Why do I put so much value on my physical exterior? Why do I feel less whole as a person if I have a small layer of fat on my tummy? I used to think I was unique in this struggle.  But now I know I am not.  I used to be embarrassed by my eating disorder.  But now I want to share it without shame.  My disordered eating manifested partially as a need for control, something I had to work through individually.  But it also came from an extreme distorted image of the ideal body and of women’s worth as portrayed by our society.  Women are celebrated for unattainable physical features.  For perfectly sculpted abs, for thigh gaps, for minimizing our physical presence.  There is no such thing as more of us to love in the media.  In fact, this world too often celebrates when women are less.  When women silently abide by the status quo, are seen and not heard.

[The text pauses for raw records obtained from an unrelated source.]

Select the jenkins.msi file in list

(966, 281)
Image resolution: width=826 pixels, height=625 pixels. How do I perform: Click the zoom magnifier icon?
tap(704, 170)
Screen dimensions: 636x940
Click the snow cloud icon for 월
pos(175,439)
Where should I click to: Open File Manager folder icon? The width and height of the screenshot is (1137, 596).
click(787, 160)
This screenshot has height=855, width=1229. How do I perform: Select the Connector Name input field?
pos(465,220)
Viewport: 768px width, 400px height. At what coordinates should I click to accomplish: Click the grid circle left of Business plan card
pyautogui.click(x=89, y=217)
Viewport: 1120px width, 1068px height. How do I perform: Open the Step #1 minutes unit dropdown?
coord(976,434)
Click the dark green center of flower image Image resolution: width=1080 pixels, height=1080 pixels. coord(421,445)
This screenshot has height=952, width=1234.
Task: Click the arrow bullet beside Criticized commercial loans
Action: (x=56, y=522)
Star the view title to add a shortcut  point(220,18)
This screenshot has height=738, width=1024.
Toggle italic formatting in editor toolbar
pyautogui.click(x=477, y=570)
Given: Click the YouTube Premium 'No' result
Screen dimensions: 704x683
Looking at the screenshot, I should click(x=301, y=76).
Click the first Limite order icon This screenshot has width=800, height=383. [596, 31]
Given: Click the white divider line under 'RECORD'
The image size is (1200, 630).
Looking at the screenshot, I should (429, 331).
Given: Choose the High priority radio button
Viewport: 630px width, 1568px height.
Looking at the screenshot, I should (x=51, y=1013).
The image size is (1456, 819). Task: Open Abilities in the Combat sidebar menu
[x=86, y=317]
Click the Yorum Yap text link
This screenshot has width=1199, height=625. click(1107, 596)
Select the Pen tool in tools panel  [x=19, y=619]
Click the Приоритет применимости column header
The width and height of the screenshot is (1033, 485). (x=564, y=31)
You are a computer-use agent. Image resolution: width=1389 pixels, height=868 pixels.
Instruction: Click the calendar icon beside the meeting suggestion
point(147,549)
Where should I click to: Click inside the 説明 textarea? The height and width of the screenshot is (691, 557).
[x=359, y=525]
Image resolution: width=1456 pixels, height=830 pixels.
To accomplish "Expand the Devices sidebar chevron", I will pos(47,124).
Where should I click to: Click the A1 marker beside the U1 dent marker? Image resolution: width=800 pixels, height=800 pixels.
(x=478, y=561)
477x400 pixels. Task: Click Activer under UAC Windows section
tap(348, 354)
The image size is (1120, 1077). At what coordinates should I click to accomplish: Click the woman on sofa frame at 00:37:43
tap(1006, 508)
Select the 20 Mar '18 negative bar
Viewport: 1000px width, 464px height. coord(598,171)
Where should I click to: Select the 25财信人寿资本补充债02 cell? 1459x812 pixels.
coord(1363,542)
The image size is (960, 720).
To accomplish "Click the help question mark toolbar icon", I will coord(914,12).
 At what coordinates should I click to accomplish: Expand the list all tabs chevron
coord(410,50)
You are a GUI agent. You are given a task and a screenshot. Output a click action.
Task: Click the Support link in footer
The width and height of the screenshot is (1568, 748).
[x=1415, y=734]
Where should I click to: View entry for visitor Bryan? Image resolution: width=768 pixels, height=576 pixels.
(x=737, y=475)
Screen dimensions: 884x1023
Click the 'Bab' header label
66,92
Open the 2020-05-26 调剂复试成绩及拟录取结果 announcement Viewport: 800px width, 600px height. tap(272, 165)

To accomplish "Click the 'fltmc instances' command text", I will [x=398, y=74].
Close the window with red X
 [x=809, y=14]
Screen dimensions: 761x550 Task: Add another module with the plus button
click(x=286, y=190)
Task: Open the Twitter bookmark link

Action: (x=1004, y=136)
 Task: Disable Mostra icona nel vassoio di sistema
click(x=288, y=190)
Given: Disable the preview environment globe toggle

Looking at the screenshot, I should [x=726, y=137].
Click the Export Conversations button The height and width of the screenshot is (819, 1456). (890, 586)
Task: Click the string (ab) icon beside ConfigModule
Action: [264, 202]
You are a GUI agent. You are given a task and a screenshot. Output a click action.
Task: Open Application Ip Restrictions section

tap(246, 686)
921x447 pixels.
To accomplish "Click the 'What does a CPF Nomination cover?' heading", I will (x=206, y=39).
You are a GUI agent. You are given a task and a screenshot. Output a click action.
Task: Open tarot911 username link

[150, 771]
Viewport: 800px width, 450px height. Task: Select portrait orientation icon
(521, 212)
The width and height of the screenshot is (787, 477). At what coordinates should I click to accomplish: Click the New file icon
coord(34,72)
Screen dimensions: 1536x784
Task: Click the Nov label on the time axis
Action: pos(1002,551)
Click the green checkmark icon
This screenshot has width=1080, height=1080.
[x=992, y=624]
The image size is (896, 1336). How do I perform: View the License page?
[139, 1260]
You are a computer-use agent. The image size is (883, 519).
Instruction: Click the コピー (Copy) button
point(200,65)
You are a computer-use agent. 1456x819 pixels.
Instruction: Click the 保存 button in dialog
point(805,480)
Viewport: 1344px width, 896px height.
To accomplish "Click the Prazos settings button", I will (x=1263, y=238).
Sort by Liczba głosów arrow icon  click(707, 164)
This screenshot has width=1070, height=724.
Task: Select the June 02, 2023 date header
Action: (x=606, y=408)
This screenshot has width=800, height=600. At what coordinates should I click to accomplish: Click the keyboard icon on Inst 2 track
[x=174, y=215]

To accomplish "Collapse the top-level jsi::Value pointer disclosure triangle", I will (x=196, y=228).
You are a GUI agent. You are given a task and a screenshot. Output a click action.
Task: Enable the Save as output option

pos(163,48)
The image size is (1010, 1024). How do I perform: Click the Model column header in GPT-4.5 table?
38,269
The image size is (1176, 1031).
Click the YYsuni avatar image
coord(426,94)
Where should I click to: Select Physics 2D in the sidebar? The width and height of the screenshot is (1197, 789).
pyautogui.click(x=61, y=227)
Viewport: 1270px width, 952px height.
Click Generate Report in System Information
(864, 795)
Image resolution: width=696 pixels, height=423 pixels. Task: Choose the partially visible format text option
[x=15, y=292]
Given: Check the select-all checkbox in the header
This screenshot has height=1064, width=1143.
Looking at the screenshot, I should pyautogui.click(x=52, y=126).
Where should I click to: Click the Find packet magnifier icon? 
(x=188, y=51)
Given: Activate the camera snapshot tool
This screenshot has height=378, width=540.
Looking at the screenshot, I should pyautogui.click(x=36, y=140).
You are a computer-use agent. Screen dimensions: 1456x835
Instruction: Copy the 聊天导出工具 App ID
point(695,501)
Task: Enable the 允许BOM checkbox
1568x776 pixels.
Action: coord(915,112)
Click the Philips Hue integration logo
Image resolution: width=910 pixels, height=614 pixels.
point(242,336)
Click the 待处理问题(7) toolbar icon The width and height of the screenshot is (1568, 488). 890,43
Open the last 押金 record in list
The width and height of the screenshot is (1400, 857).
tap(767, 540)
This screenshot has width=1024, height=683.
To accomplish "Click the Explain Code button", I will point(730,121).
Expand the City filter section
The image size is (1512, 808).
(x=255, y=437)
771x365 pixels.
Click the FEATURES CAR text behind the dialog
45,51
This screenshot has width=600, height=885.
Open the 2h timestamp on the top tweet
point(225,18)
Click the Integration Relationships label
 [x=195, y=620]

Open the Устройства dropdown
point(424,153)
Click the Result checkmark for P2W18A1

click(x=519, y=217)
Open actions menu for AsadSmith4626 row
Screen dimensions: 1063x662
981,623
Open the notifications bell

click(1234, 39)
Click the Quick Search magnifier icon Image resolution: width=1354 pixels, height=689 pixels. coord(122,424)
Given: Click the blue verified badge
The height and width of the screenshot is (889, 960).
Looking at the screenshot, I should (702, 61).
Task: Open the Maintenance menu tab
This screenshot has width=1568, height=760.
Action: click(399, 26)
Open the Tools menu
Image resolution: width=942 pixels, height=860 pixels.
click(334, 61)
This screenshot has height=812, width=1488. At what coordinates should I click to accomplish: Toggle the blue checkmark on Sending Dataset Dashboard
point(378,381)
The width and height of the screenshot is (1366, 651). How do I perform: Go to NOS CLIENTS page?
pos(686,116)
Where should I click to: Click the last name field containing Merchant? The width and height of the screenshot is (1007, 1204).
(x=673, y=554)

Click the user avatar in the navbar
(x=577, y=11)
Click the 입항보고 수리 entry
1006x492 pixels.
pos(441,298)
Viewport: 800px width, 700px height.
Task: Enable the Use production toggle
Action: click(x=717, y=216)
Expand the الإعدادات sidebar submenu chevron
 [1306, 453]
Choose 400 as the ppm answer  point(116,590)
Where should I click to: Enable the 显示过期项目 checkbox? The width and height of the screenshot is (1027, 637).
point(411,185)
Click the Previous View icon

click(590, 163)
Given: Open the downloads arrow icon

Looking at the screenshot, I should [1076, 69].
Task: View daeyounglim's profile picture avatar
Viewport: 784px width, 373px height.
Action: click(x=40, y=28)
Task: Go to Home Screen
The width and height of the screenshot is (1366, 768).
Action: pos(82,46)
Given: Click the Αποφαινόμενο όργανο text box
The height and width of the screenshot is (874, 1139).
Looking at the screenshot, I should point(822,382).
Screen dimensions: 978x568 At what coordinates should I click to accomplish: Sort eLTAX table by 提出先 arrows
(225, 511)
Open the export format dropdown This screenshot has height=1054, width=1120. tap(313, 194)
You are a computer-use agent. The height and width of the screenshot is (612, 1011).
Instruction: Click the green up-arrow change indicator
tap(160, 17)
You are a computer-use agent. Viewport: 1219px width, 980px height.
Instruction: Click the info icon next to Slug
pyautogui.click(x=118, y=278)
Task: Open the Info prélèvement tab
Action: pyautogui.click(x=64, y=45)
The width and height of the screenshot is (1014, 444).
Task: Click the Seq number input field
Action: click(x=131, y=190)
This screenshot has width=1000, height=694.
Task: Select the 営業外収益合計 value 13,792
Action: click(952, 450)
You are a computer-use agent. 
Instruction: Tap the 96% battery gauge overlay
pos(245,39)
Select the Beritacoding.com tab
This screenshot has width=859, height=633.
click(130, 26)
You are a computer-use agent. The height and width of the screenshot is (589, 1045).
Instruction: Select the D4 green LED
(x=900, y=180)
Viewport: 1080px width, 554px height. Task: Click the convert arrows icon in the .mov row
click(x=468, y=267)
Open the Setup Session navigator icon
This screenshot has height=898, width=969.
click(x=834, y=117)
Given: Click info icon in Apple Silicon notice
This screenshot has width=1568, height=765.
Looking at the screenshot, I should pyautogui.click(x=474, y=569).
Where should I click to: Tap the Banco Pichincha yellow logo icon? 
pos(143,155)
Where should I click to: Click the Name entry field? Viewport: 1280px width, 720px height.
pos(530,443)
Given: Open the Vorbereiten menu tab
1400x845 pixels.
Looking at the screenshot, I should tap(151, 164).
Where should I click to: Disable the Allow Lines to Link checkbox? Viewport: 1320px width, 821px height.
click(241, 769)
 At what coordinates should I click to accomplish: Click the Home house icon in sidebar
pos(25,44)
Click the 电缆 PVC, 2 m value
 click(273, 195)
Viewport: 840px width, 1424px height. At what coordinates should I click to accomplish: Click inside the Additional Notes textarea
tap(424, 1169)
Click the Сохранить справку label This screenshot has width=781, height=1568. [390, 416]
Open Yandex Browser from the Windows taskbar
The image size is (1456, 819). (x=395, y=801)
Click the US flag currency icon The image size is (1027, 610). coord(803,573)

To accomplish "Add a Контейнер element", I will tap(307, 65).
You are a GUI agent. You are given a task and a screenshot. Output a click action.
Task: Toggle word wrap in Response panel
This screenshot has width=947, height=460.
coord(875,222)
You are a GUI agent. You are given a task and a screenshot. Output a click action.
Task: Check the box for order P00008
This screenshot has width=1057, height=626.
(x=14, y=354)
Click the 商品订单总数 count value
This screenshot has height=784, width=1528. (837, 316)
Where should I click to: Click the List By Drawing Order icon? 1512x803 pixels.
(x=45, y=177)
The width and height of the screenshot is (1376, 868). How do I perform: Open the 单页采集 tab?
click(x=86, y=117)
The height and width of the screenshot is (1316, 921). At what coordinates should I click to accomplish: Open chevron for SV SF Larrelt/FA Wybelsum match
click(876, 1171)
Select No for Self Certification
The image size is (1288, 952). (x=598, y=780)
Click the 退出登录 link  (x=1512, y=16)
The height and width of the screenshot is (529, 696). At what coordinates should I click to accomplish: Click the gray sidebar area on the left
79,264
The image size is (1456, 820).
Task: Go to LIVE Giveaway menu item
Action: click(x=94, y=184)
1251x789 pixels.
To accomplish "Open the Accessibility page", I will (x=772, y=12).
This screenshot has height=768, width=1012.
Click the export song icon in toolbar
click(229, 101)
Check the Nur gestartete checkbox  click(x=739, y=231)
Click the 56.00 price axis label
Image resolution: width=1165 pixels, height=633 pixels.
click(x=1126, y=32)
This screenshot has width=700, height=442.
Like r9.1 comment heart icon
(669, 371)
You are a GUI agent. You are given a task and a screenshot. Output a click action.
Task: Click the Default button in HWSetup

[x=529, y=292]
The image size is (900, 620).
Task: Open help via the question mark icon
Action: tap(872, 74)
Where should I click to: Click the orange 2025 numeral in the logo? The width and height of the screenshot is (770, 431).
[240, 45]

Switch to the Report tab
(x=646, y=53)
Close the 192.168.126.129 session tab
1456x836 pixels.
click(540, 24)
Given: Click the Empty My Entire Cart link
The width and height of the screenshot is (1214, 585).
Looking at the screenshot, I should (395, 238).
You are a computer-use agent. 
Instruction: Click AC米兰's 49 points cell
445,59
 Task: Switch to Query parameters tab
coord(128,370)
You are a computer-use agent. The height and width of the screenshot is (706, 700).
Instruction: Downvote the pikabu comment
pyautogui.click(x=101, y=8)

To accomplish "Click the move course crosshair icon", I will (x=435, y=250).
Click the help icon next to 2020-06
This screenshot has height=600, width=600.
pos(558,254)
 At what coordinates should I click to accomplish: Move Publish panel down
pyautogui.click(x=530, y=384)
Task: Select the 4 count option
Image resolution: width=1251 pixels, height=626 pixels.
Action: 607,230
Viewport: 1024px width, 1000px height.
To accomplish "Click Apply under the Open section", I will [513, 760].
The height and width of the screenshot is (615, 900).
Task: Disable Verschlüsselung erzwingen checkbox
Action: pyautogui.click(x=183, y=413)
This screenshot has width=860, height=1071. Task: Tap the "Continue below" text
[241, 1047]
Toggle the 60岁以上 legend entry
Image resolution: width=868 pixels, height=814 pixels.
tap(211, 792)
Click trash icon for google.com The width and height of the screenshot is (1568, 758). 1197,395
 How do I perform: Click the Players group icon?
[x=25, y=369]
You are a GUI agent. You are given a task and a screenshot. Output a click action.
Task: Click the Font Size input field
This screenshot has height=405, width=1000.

Don’t come forward about abuses or mistreatment.

I said above that I worked past the anger, the tears, and the pain. On an individual level, that’s true, but I’ve held onto my anger about the way our society portrays women.  I am angry that I know many, many women who struggle daily trying to minimize their bodies to fit into social standards.  Women who think that less of them will lead to more happiness, to more acceptance.  I’m angry that for the first 20 years of my life I didn’t know there was something wrong with people complimenting my “skinniness” and not my intellect.  I’m angry that when my eating disorder was at its worst and I was almost 20 pounds underweight, the people surrounding me told me I looked amazing.  I’m angry that they didn’t know any better because they’ve been conditioned to idealize unhealthy body images the same as I have.  I’m angry that I was told not to lift weights because it’s not attractive when women are bulky.  I’m angry that diets involving putting your body into a state of starvation or eliminating entire food groups (or even solid food all together) are not only popular, but celebrated.  I’m angry that this world is hard to navigate as a survivor of an eating disorder, and that I need to be constantly aware of the impact my surroundings are having on my image of myself.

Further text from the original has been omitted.